Travail demandé: D'après l'extrait sur l'Algérie coloniale, en quelle année l'Algérie est-elle divisée en trois départements intégrés au territoire métropolitain ?
=== Extrait de page ===
Pourquoi l'Algérie, que la métropole croyait tranquille depuis la suppression du code de l'indigénat et le statut de 1947, qui accorde aux Algériens musulmans le droit de participer aux élections des députés à l'Assemblée? 

Une société très inégalitaire

Les Français ont commencé à s'installer en Algérie en 1830. En 1848, l'Algérie est divisée en trois départements intégrés au territoire métropolitain. Les Français veulent faire de l'Algérie une colonie de peuplement. Au départ, les colons étrangers sont plus nombreux que les Français, mais les enfants européens nés en Algérie française obtiennent la citoyenneté française (à partir de 1889), ce qui permet d'assimiler les colons étrangers. Les juifs algérienssont également devenus français (1870).

 

En 1954, les Français forment 10% de la population et les Algériens musulmans 90%. 

La très grande majorité des Français (80%) vivent en ville et se concentrent en fait dans quelques grandes villes. Les Français sont également plus nombreux dans la partie Ouest (entre Alger et Oran) que dans la partie Est du pays. 

 

Mais les Français, bien que très peu nombreux, possèdent plus du quart des terres cultivables et leurs exploitations sont beaucoup plus grosses que celles des Algériens. La très grande majorité des Algériens des campagnes travaillent comme salariés sur les propriétés des Français. Les terres des Français sont plutôt dans les plaines autour des grandes villes du littoral, tandis que les paysans algériens ont des petites parcelles dans les montagnes de l'Est du pays (Kabylie, Aurès). 

 

Depuis la fin de la Seconde Guerre mondiale, le code de l'indigénat, qui soumettait les Algériens à une justice pénale séparée, a été démantelé.
=== Données fournies ===
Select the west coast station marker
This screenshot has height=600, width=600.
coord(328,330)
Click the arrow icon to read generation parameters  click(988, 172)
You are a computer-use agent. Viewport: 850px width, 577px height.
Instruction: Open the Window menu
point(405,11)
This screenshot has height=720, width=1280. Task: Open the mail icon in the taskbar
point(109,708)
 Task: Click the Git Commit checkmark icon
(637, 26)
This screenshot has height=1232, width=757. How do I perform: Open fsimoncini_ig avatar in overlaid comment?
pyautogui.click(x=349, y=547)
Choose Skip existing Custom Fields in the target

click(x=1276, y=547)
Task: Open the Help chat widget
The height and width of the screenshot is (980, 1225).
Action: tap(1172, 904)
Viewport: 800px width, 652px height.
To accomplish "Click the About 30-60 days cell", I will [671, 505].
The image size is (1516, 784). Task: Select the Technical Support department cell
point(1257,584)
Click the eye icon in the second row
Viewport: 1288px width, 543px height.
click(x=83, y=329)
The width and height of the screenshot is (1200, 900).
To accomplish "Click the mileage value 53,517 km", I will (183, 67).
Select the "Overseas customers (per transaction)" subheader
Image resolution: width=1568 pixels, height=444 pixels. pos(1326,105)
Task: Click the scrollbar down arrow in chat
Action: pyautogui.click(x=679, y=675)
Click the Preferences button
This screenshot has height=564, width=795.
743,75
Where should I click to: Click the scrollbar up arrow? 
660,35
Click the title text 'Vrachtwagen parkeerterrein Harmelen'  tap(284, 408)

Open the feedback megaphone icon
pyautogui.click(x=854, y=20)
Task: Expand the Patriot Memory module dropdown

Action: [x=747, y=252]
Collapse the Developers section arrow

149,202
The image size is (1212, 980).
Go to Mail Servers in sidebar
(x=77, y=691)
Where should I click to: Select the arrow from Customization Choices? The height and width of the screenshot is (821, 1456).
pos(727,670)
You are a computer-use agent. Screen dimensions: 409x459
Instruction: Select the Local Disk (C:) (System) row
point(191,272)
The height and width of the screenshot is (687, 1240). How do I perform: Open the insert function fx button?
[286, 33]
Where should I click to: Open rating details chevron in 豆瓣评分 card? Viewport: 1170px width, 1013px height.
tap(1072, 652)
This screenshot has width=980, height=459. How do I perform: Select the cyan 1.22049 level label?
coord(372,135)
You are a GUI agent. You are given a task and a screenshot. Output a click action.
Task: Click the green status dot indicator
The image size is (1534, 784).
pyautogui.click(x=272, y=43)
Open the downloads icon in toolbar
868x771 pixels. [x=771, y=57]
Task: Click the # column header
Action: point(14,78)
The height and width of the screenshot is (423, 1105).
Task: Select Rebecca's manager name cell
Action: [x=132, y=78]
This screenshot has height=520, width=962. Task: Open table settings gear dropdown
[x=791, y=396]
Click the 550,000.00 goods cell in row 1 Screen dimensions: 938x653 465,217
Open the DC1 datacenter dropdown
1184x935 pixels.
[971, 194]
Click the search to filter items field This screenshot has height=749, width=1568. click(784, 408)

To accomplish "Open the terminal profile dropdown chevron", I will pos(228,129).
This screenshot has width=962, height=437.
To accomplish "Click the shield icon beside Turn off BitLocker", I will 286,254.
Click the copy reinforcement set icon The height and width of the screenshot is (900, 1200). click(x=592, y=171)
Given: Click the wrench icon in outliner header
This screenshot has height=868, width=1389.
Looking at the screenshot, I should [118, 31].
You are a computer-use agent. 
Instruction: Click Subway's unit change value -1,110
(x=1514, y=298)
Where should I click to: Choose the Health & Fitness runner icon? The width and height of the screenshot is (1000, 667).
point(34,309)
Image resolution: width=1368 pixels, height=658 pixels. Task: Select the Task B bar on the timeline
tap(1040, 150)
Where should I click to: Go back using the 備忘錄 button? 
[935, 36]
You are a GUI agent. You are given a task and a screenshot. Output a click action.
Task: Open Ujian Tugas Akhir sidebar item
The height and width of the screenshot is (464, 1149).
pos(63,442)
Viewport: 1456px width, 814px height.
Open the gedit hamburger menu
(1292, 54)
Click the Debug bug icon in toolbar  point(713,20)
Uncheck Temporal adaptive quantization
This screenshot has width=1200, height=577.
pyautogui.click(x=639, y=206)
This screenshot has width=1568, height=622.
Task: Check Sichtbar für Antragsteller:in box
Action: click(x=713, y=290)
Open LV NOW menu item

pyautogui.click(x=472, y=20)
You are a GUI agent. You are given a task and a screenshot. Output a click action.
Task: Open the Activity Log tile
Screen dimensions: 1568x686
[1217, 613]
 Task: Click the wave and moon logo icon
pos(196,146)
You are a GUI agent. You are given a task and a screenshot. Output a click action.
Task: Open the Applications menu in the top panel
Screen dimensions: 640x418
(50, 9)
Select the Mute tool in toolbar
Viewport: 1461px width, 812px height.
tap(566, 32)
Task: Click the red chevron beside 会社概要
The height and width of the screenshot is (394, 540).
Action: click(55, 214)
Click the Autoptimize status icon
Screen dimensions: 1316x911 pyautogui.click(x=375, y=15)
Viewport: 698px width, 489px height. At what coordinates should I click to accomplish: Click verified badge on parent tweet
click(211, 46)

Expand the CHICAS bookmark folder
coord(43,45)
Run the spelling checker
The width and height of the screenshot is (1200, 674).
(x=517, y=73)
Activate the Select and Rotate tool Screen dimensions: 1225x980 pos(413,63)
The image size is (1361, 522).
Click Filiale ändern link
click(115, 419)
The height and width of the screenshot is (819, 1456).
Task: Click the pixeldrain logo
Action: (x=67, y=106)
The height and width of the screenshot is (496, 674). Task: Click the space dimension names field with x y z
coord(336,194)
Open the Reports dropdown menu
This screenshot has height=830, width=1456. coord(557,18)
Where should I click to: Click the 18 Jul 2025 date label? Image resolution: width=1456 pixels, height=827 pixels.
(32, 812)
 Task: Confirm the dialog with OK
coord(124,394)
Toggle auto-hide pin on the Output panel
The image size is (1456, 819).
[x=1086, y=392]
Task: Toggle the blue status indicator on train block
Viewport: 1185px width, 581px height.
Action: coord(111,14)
===
Tâche accomplie: En 1848.